- WHAT THE TASK REQUIRES
When writing out the entries below, keep only the lines from the line with "Where should I" to the line with "Given: Choose the 128 Byte alignment option", both included, exactly as they are, and leave the pictures aside.

- ENTRIES PROVIDED
......

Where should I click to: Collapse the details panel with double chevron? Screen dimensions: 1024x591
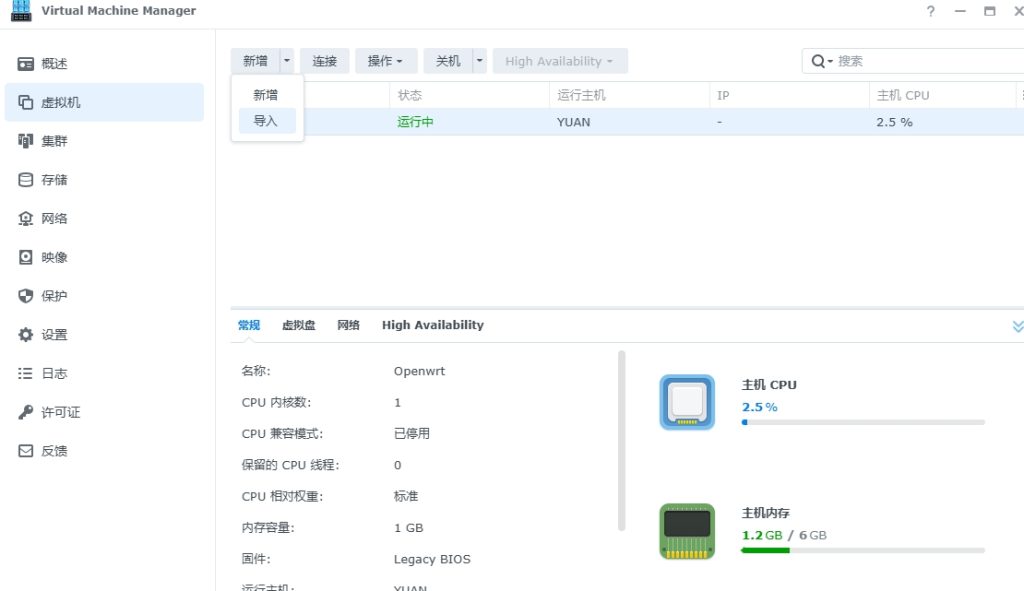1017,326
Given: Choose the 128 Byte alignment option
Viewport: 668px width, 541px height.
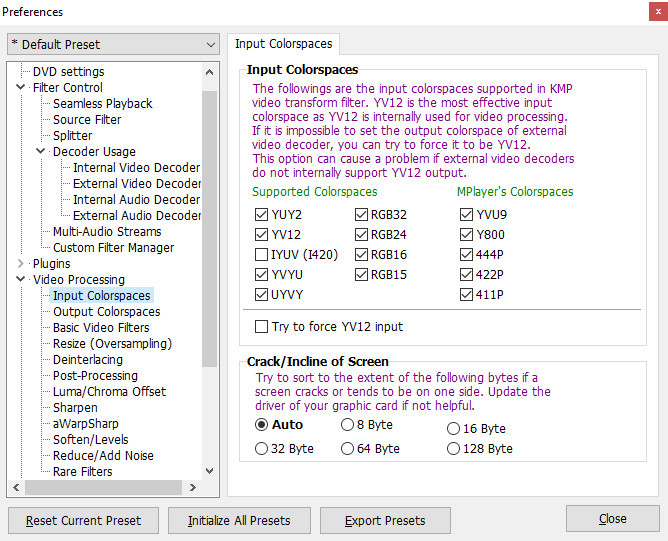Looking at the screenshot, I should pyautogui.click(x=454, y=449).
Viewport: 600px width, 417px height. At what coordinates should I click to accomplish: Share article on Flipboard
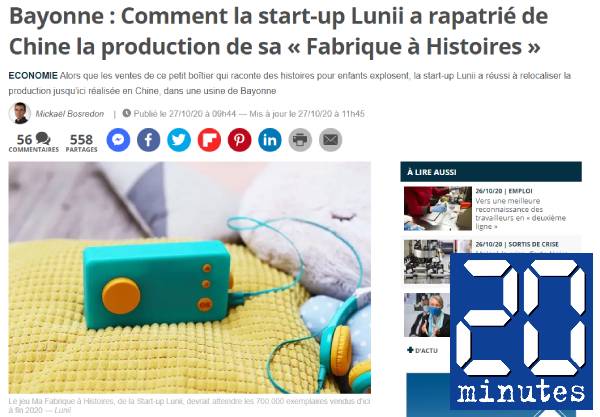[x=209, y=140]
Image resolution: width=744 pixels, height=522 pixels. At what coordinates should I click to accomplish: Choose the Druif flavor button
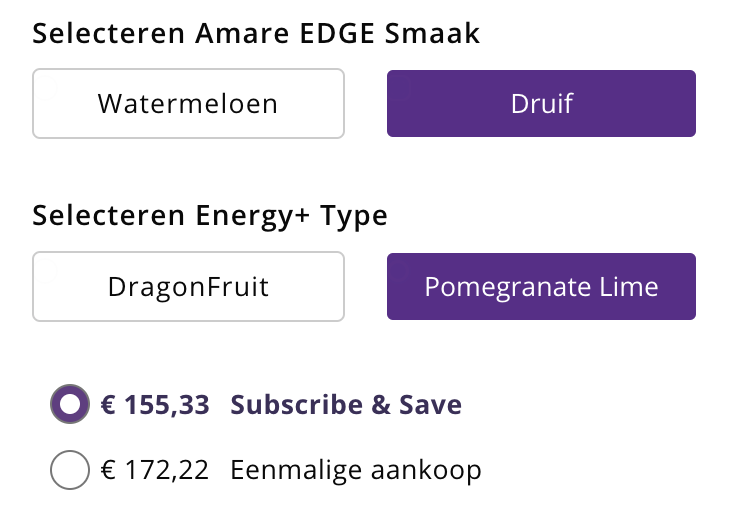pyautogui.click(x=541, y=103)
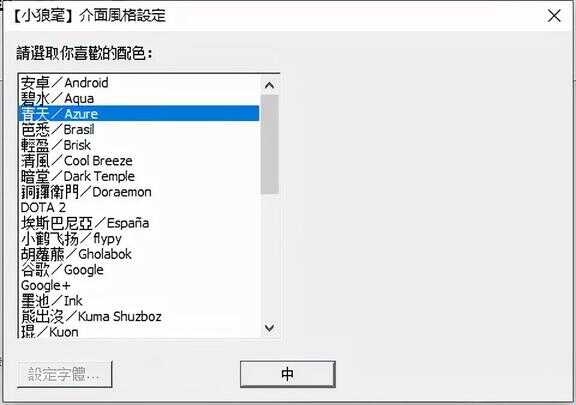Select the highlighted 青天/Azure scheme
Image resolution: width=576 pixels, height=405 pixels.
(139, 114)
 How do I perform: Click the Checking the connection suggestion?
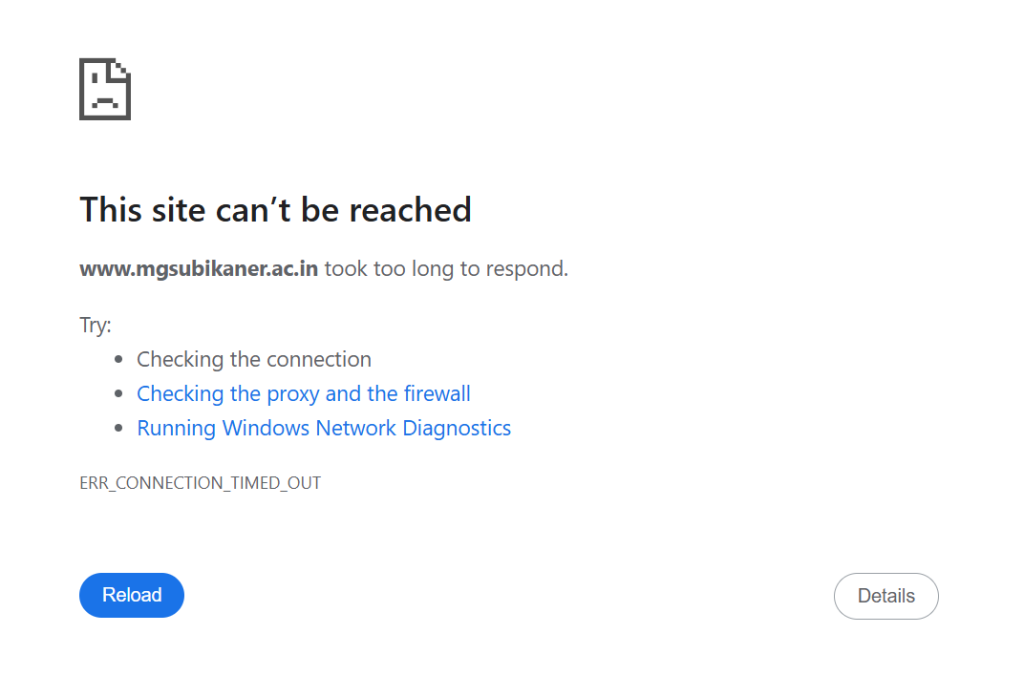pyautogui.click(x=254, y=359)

......

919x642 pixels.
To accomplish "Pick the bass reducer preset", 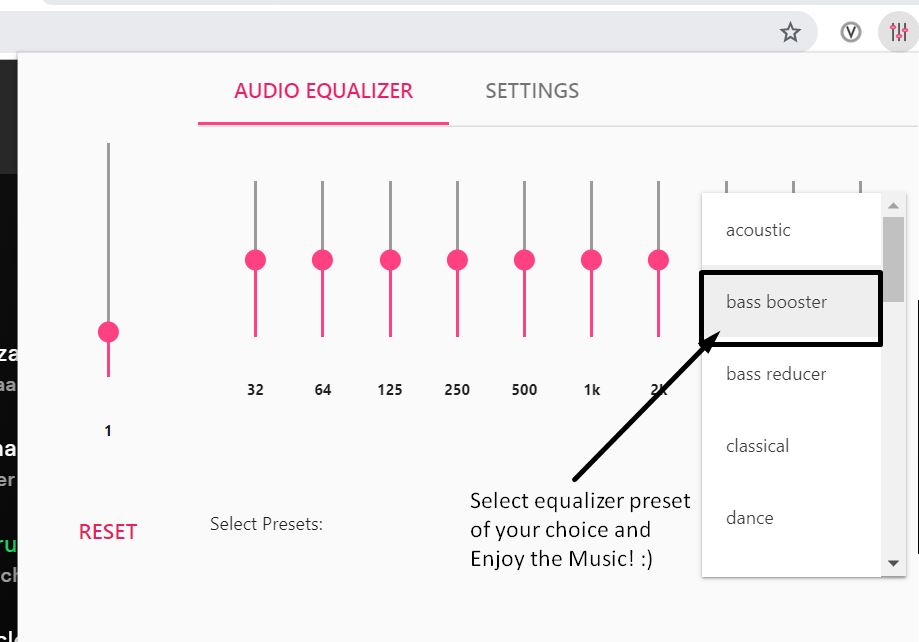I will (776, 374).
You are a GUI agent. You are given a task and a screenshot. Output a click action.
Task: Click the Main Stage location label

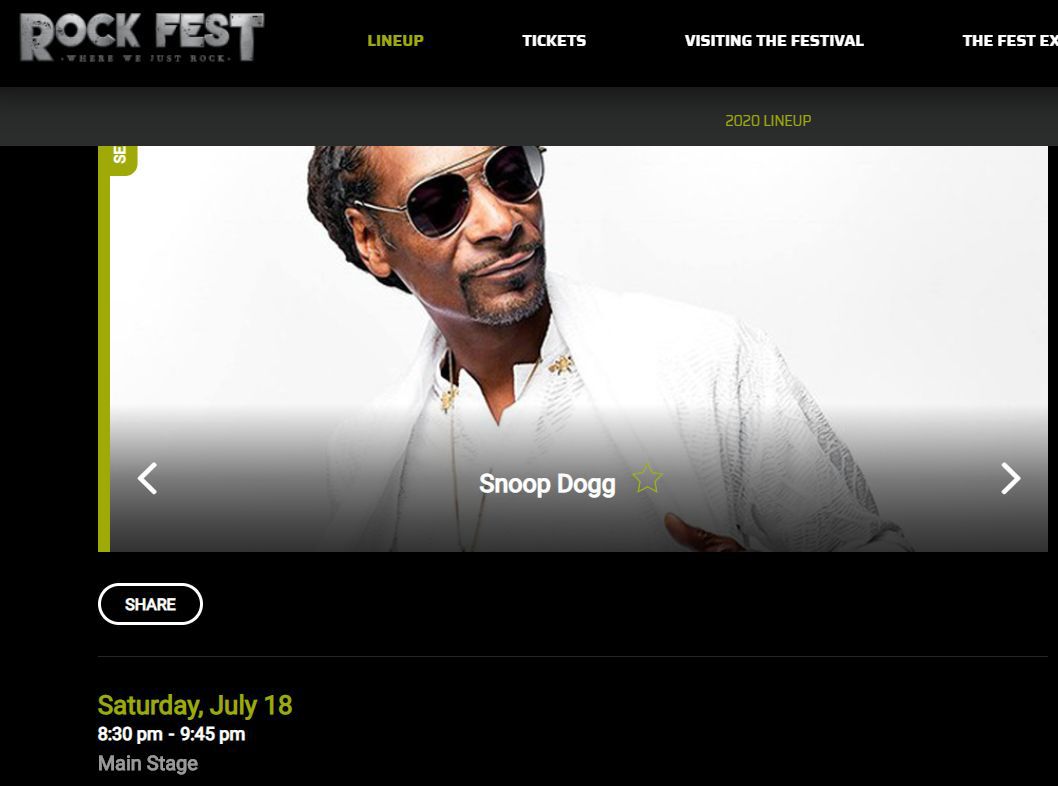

......

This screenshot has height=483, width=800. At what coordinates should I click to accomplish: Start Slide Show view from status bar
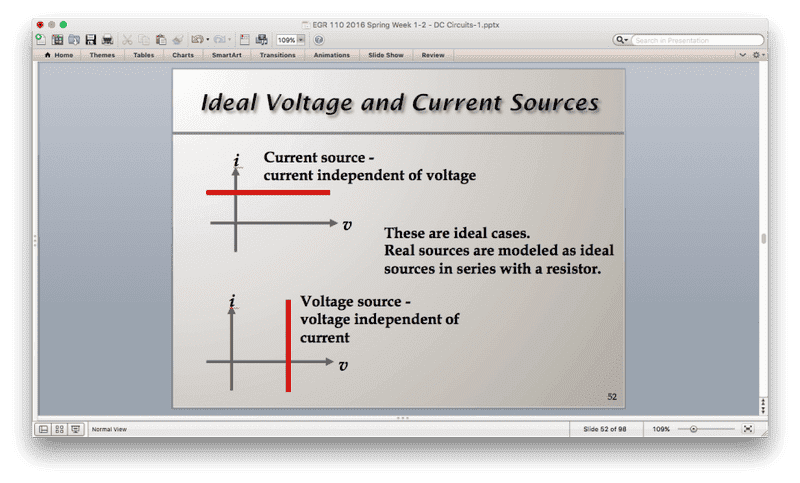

......

- SOLVED PROBLEM
Where should I click to: Collapse the details panel with double chevron? Screen dimensions: 1024x591
1017,326
Given: Choose the 128 Byte alignment option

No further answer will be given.